Pièce jointe Mail.jpegAvec François-André Isembert, un grand sociologue français s'en est allé.

J'emprunte les mots qui suivent à Pierre Lassave, qui m'a envoyé ce texte et qui l'a très bien connu.

Décédé à l’âge de 92 ans le 18 février 2017 à Bagneux, François-André Isambert était le dernier des membres fondateurs encore en vie du Groupe de sociologie des religions créé au CNRS en 1954 par le juriste Gabriel Le Bras et animé par Henri Desroche.
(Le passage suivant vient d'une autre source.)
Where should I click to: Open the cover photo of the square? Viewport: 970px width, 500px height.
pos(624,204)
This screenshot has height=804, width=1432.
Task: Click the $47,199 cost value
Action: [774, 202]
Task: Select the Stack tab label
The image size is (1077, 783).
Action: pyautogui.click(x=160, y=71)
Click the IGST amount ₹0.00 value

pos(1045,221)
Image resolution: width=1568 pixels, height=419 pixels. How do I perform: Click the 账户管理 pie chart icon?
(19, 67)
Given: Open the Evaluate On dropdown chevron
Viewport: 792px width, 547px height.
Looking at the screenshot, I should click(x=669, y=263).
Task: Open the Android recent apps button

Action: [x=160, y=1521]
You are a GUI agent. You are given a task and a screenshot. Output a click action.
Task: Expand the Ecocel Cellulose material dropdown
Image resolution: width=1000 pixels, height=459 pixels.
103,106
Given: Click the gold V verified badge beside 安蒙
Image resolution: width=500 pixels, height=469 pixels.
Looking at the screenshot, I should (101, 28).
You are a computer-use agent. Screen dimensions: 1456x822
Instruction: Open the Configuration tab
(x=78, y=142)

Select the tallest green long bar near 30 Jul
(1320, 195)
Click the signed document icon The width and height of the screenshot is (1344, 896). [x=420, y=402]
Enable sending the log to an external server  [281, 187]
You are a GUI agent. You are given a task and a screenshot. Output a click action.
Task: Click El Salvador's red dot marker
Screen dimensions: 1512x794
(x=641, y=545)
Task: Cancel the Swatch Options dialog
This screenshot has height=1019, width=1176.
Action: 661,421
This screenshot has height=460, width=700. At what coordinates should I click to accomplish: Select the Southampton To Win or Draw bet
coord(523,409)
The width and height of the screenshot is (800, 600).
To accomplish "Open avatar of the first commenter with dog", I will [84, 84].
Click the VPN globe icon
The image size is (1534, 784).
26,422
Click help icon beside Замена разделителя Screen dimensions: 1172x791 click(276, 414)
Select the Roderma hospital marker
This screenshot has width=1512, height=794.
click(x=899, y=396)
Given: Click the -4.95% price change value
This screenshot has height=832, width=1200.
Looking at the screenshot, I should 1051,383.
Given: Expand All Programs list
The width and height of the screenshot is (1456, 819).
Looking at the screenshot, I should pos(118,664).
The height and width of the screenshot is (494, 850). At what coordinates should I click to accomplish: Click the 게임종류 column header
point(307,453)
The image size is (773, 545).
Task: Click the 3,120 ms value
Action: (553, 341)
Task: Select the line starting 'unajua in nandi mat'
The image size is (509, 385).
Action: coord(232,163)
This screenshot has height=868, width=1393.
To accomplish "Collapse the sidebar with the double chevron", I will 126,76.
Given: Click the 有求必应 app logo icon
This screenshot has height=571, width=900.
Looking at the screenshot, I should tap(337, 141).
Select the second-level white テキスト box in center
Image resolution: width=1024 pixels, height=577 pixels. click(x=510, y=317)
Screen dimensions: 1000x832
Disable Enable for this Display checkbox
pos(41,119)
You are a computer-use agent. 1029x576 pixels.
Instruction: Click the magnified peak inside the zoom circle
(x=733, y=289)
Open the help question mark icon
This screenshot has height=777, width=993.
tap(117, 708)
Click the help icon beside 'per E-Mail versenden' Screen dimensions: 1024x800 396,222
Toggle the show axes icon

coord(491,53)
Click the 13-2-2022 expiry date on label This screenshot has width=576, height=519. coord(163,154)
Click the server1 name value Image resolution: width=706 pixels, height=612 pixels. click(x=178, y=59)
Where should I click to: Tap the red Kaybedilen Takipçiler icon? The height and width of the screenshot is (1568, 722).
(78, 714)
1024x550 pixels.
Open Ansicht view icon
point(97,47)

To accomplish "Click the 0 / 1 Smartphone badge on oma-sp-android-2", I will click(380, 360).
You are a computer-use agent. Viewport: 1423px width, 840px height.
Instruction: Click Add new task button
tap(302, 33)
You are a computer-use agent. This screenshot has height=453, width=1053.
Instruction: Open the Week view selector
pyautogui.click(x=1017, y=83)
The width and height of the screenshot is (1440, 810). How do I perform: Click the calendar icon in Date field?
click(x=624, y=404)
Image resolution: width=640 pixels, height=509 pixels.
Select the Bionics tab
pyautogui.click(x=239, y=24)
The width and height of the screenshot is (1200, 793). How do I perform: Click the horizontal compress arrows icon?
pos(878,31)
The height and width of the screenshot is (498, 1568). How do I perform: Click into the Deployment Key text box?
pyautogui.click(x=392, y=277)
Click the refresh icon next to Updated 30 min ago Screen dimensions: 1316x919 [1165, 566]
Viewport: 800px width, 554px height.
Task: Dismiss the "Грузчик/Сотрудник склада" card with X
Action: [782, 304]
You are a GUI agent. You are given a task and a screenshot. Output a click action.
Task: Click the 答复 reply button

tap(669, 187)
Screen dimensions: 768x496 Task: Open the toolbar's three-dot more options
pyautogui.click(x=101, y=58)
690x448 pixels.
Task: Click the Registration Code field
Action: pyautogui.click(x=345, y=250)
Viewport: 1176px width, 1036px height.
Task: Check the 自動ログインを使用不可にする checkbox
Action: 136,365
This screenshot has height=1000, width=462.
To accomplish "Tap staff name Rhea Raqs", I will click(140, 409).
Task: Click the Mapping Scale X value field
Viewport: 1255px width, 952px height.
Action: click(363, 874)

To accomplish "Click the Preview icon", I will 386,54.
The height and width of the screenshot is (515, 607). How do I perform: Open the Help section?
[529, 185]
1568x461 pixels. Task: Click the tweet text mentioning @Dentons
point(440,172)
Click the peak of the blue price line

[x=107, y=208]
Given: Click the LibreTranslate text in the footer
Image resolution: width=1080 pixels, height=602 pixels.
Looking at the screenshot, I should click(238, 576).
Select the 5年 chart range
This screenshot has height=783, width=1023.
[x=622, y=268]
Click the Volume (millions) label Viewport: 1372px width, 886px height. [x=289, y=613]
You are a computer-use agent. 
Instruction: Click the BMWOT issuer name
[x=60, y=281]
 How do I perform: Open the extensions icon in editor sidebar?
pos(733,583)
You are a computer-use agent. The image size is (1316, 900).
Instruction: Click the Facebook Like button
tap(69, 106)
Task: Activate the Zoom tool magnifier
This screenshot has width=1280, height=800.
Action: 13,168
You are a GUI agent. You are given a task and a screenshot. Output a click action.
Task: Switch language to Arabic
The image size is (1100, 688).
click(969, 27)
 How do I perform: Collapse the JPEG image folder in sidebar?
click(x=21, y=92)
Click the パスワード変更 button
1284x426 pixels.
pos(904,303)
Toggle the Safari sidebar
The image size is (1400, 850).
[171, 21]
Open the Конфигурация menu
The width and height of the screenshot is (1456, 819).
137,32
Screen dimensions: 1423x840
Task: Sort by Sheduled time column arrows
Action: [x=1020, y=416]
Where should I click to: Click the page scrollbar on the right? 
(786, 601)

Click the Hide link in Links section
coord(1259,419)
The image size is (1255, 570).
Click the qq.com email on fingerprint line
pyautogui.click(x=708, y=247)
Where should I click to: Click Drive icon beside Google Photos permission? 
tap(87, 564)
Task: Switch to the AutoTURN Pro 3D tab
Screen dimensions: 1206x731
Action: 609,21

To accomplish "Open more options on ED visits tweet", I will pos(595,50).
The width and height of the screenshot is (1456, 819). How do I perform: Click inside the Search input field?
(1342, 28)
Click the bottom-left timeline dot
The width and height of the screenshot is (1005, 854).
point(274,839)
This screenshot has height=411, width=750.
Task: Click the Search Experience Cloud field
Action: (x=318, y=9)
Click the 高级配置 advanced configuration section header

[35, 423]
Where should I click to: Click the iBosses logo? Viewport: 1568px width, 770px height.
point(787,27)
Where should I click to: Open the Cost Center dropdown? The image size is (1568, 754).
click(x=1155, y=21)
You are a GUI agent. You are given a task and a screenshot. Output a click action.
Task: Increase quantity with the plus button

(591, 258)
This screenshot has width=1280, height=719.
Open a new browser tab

Ce groupe s’est fait connaître à travers sa revue, les Archives de sociologie des religions, devenue Archives de sciences sociales des religions à partir de 1973. Également membre actif pendant une trentaine d’années de la Revue française de sociologie fondée par Jean Stoetzel, Isambert fait partie de cette génération d’après-guerre qui a reconstruit la sociologie en lui conférant l’assise d’une discipline universitaire à part entière. Moins présente dans l’espace public que celle de ses proches collègues comme Pierre Bourdieu, Alain Touraine ou Edgar Morin, l’œuvre d’Isambert appartient aux classiques sur les questions relatives au sacré, à la morale et à l’éthique. La rigueur conceptuelle, la précision historique et la réflexion critique sur le statut du savoir caractérisent son parcours.